__Record set__:
★ ★ ★ ★ ★

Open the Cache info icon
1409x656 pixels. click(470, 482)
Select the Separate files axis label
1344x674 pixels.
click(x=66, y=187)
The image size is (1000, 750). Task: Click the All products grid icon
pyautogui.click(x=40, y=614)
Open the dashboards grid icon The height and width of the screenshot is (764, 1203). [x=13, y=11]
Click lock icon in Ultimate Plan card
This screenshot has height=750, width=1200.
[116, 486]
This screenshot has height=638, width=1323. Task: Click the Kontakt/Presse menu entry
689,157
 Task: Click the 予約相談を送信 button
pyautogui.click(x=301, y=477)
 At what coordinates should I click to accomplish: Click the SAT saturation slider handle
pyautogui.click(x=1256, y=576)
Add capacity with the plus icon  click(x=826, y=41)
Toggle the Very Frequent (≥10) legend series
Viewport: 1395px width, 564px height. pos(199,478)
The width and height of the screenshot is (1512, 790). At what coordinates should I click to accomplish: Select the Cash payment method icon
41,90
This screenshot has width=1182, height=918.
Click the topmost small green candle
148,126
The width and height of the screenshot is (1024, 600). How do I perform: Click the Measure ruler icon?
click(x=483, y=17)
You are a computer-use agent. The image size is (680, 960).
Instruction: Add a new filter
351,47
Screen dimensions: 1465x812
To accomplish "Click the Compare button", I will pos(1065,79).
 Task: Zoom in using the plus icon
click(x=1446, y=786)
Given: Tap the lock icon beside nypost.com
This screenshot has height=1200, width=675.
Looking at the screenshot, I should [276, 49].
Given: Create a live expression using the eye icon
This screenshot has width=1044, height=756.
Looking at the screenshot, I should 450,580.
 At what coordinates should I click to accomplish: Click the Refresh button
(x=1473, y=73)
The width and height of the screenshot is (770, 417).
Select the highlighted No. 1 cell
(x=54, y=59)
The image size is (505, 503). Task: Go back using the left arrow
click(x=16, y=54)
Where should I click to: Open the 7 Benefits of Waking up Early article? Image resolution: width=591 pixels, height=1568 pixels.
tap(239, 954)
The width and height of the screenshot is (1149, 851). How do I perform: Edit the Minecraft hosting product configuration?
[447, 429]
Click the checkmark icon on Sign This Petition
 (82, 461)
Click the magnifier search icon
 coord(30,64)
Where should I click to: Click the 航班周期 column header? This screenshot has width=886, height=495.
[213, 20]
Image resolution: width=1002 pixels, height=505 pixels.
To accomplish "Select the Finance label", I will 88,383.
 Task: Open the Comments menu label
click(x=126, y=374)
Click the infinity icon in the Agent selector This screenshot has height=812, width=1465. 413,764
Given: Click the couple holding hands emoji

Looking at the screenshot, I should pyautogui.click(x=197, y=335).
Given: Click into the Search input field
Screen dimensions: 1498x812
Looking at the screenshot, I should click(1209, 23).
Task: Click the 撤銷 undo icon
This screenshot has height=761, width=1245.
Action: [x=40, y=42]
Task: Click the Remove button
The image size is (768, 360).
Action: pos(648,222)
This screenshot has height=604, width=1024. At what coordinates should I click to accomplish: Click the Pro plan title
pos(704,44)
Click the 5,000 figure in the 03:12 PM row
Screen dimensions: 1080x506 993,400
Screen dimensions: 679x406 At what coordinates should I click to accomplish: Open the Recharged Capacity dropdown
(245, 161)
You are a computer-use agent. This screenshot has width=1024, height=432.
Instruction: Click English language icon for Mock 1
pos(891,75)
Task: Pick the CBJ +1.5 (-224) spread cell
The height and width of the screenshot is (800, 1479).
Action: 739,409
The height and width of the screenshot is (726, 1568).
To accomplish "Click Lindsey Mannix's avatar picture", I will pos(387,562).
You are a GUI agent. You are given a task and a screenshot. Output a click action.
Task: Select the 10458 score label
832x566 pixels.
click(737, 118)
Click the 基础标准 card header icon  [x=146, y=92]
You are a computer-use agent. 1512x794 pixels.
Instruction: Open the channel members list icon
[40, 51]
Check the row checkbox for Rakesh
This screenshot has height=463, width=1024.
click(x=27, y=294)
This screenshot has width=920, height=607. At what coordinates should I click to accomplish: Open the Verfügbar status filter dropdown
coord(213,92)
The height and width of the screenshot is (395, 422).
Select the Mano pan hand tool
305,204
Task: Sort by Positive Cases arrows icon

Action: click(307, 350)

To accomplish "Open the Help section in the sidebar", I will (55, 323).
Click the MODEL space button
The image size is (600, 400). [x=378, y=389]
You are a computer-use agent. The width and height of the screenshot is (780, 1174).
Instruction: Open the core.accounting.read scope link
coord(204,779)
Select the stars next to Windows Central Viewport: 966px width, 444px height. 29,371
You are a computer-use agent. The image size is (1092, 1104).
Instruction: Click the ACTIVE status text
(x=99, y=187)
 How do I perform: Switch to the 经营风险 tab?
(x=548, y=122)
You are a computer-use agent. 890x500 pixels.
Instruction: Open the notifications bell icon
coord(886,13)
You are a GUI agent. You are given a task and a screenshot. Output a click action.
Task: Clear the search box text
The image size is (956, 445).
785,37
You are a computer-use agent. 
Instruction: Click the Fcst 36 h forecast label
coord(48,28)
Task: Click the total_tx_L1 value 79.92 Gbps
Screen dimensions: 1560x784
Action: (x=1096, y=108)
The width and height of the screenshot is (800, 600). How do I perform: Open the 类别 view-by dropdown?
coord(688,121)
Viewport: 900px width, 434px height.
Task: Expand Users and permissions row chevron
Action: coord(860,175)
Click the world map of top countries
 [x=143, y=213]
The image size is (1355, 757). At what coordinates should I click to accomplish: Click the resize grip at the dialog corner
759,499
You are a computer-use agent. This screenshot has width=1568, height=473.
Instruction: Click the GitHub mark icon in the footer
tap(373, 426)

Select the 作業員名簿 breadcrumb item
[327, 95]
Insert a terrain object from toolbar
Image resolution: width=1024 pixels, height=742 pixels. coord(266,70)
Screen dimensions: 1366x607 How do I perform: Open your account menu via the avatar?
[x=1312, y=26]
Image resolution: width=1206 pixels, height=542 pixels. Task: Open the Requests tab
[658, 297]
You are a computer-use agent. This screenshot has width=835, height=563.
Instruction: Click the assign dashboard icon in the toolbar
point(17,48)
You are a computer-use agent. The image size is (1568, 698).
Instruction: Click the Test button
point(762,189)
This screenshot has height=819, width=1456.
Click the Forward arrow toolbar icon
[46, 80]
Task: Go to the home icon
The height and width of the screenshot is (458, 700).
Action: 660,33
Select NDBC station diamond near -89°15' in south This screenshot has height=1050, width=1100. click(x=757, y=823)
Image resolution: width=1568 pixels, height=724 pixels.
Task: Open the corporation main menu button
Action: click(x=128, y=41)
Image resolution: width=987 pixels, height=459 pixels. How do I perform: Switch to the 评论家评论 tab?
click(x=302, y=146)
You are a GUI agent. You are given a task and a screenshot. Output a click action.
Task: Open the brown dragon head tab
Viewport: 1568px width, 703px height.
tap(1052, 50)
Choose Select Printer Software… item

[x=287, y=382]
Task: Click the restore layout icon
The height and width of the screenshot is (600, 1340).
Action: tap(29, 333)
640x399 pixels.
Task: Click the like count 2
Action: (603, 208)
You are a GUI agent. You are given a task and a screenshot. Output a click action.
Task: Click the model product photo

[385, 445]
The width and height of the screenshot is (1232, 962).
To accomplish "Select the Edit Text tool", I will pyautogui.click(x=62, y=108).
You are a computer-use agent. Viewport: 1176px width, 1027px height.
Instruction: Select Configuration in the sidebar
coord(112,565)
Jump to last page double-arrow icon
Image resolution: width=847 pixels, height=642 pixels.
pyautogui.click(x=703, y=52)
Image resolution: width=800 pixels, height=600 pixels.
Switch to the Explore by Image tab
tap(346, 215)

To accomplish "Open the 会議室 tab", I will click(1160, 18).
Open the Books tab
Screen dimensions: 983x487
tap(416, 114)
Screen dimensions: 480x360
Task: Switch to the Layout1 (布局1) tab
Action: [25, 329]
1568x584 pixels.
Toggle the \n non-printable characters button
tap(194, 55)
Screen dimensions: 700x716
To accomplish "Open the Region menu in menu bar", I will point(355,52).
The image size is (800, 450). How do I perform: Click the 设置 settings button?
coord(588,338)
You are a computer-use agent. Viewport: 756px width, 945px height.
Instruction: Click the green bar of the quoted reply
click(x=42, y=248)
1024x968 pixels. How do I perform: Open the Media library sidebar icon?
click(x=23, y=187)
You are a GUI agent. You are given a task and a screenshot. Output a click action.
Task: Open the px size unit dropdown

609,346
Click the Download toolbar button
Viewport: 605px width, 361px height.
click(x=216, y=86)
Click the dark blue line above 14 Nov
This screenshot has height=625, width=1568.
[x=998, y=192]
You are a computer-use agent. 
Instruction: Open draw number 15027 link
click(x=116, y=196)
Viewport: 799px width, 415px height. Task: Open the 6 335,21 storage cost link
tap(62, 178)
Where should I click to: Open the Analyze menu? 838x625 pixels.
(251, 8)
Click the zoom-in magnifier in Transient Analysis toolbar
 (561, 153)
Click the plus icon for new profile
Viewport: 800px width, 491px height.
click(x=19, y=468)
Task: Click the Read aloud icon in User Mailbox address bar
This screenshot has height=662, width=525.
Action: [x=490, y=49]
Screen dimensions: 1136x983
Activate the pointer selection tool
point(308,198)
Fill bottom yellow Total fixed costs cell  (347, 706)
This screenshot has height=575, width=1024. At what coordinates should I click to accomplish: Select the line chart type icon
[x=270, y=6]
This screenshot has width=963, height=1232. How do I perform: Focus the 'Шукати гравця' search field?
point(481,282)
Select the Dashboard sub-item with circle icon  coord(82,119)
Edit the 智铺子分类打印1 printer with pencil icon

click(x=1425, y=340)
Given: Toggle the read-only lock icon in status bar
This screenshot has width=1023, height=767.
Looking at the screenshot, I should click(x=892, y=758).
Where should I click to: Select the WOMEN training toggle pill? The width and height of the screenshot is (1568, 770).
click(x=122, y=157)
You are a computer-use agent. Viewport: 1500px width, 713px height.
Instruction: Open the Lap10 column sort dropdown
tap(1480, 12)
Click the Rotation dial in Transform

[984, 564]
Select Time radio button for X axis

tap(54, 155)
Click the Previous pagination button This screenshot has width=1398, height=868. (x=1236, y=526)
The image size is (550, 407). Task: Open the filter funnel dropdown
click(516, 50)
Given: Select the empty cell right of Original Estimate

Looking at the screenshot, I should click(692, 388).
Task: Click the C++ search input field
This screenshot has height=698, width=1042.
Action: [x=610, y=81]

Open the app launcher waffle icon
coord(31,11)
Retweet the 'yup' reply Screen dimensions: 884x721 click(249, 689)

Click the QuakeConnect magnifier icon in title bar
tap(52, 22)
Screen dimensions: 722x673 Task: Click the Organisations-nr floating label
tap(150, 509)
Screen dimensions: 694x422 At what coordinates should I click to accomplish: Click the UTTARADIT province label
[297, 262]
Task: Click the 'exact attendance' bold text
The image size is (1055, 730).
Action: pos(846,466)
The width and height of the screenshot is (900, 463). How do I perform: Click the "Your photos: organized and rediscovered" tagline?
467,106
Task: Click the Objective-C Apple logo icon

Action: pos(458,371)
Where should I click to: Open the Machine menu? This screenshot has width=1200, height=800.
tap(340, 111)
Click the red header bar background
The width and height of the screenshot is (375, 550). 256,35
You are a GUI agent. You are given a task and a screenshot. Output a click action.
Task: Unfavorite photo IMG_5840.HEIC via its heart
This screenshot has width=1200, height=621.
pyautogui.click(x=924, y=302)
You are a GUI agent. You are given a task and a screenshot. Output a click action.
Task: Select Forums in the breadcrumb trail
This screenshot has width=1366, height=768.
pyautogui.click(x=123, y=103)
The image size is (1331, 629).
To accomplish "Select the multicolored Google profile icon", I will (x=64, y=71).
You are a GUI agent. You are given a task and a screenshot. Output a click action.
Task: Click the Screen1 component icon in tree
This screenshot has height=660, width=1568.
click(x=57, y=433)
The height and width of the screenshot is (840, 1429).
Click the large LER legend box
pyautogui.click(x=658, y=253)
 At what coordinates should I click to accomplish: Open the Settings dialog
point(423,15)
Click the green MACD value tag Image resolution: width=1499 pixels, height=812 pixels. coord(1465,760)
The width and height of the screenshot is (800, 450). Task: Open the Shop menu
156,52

★ ★ ★ ★ ★

__What this task involves__: Using the data above, extract exactly the lines from the one that holds "The image size is (1055, 730)." to the one that holds "Click the green MACD", both ends included, and no others.

__Your response__:
The image size is (1055, 730).
Action: pos(846,466)
The width and height of the screenshot is (900, 463). How do I perform: Click the "Your photos: organized and rediscovered" tagline?
467,106
Task: Click the Objective-C Apple logo icon

Action: pos(458,371)
Where should I click to: Open the Machine menu? This screenshot has width=1200, height=800.
tap(340, 111)
Click the red header bar background
The width and height of the screenshot is (375, 550). 256,35
You are a GUI agent. You are given a task and a screenshot. Output a click action.
Task: Unfavorite photo IMG_5840.HEIC via its heart
This screenshot has width=1200, height=621.
pyautogui.click(x=924, y=302)
You are a GUI agent. You are given a task and a screenshot. Output a click action.
Task: Select Forums in the breadcrumb trail
This screenshot has width=1366, height=768.
pyautogui.click(x=123, y=103)
The image size is (1331, 629).
To accomplish "Select the multicolored Google profile icon", I will (x=64, y=71).
You are a GUI agent. You are given a task and a screenshot. Output a click action.
Task: Click the Screen1 component icon in tree
This screenshot has height=660, width=1568.
click(x=57, y=433)
The height and width of the screenshot is (840, 1429).
Click the large LER legend box
pyautogui.click(x=658, y=253)
 At what coordinates should I click to accomplish: Open the Settings dialog
point(423,15)
Click the green MACD value tag Image resolution: width=1499 pixels, height=812 pixels. coord(1465,760)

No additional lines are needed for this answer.